● PROMPT
Return every line from the one with "This screenshot has width=743, height=436." through the one with "652x727 pixels.", inclusive, exactly as it appears below.

------------------------------------------------

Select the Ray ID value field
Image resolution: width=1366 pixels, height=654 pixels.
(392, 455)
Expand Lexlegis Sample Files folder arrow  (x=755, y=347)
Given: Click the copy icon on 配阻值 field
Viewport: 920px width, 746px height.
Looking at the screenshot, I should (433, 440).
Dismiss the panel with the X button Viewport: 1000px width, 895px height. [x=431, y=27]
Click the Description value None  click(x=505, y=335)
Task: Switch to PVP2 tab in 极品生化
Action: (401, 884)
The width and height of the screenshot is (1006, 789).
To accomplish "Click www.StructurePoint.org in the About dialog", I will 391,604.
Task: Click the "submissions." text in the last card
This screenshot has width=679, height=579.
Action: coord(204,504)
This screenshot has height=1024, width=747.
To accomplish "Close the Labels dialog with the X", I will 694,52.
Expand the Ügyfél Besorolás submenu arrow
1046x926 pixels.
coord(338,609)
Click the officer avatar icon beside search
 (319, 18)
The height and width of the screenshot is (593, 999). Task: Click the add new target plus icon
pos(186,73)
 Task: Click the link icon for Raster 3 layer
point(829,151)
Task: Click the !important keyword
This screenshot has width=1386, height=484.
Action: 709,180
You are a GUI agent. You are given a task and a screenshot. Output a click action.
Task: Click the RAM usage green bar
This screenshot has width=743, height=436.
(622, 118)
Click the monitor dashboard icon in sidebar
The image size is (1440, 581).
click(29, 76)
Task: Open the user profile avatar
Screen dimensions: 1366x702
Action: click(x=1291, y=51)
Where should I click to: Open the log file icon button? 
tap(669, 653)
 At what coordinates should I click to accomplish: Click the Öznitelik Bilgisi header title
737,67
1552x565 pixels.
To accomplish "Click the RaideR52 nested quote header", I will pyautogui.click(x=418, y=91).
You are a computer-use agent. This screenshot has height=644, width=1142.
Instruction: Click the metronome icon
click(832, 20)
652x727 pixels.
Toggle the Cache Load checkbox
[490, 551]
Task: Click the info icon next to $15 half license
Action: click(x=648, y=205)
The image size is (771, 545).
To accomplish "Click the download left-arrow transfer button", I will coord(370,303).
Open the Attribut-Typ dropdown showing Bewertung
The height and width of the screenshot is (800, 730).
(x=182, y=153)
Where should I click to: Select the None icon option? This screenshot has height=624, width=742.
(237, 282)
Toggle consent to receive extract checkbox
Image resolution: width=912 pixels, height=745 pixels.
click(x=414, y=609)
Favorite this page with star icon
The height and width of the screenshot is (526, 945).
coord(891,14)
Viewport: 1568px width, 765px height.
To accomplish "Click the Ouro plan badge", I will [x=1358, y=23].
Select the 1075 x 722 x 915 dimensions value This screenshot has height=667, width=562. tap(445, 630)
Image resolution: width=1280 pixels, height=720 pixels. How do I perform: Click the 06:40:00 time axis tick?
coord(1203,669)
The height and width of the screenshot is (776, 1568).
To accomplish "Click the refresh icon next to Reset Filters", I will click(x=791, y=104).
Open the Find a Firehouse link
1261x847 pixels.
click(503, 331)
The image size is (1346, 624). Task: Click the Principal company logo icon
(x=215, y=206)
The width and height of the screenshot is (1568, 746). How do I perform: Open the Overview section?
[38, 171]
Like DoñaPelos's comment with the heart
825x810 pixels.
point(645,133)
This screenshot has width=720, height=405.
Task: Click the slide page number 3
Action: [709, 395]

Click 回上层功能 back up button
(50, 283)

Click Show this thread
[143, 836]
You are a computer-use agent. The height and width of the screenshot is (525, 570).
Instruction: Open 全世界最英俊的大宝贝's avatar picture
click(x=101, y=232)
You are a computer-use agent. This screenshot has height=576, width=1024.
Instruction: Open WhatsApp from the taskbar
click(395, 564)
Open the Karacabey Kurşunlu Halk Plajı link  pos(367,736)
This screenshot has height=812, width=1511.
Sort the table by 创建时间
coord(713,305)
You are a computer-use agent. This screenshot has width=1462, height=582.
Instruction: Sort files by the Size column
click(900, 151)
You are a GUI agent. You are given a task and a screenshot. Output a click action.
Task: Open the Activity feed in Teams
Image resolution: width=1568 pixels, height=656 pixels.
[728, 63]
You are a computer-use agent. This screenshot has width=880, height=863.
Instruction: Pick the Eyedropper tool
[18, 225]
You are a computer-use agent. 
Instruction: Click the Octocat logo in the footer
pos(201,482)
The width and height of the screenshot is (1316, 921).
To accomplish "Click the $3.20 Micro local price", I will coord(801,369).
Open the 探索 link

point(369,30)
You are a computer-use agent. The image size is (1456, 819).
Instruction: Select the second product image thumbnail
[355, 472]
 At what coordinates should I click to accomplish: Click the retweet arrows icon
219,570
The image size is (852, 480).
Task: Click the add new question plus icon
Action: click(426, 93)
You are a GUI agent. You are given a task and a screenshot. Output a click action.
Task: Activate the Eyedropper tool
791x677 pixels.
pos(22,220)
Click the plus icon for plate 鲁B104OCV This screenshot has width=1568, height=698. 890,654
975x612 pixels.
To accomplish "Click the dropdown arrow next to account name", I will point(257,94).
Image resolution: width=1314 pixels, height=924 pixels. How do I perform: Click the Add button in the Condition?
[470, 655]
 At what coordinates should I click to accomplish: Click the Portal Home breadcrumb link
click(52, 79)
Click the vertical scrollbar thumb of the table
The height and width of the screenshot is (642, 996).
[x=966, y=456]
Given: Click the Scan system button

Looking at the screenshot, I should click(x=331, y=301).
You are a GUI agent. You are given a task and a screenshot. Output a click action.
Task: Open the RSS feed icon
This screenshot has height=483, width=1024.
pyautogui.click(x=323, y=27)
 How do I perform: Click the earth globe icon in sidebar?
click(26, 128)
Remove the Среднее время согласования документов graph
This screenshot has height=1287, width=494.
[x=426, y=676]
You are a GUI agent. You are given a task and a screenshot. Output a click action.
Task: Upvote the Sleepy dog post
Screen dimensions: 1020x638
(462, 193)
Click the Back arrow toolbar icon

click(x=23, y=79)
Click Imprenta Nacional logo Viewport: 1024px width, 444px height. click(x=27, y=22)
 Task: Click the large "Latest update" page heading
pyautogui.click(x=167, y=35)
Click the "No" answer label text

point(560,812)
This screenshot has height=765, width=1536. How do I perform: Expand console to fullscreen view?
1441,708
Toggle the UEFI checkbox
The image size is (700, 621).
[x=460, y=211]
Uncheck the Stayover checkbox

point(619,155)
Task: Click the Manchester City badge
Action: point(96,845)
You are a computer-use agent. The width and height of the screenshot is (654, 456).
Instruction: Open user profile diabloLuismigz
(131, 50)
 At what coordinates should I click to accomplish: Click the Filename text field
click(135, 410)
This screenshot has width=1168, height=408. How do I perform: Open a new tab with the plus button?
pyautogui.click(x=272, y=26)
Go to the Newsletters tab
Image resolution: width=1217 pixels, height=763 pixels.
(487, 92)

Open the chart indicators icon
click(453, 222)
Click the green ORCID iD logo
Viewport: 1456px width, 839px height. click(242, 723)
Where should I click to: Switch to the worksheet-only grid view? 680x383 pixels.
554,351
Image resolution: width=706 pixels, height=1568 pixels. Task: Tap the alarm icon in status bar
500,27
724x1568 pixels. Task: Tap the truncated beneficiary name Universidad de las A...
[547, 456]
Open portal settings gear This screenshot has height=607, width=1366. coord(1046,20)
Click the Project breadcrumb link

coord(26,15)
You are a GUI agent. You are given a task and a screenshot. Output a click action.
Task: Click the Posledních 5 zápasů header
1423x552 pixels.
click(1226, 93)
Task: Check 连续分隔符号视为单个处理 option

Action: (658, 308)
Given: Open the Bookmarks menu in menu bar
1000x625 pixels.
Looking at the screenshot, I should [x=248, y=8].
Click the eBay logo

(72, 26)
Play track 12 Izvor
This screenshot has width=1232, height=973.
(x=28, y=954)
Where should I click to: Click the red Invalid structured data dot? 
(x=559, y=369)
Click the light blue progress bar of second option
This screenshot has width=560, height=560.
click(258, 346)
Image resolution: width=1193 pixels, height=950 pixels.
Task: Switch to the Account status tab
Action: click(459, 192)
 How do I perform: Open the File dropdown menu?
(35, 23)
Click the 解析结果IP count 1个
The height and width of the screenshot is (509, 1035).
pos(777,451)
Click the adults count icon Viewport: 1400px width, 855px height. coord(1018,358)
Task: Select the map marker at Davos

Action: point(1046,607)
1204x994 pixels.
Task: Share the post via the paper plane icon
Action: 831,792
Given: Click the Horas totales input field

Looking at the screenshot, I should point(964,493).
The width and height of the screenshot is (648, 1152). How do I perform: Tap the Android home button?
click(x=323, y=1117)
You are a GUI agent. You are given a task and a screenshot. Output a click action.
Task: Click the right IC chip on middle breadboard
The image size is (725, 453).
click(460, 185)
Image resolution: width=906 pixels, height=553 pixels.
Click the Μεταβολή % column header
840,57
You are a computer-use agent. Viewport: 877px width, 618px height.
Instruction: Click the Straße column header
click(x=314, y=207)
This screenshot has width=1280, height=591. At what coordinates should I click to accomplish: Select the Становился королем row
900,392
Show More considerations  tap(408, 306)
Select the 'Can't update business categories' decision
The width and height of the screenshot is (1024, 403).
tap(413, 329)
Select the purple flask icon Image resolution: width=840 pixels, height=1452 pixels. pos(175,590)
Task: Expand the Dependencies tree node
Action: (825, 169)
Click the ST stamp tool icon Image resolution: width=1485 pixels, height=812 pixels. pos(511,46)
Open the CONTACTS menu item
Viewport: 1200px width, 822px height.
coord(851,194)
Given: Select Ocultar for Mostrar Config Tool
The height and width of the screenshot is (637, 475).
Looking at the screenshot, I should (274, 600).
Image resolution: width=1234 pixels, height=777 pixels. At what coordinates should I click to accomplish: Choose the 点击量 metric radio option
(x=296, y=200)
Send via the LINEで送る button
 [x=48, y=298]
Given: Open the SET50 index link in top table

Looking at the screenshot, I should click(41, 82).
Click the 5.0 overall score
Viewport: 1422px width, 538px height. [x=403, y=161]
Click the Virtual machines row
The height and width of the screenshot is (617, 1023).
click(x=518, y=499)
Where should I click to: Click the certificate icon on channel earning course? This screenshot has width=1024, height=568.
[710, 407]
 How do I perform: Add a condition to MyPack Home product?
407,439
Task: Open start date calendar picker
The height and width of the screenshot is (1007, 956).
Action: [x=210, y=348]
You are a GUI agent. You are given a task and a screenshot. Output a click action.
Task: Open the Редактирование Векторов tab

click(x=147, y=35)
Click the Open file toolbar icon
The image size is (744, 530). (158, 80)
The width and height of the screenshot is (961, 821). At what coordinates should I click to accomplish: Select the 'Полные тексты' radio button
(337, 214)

------------------------------------------------

● SOLUTION FOR THIS TASK
This screenshot has width=743, height=436.
(622, 118)
Click the monitor dashboard icon in sidebar
The image size is (1440, 581).
click(29, 76)
Task: Open the user profile avatar
Screen dimensions: 1366x702
Action: click(x=1291, y=51)
Where should I click to: Open the log file icon button? 
tap(669, 653)
 At what coordinates should I click to accomplish: Click the Öznitelik Bilgisi header title
737,67
1552x565 pixels.
To accomplish "Click the RaideR52 nested quote header", I will pyautogui.click(x=418, y=91).
You are a computer-use agent. This screenshot has height=644, width=1142.
Instruction: Click the metronome icon
click(832, 20)
652x727 pixels.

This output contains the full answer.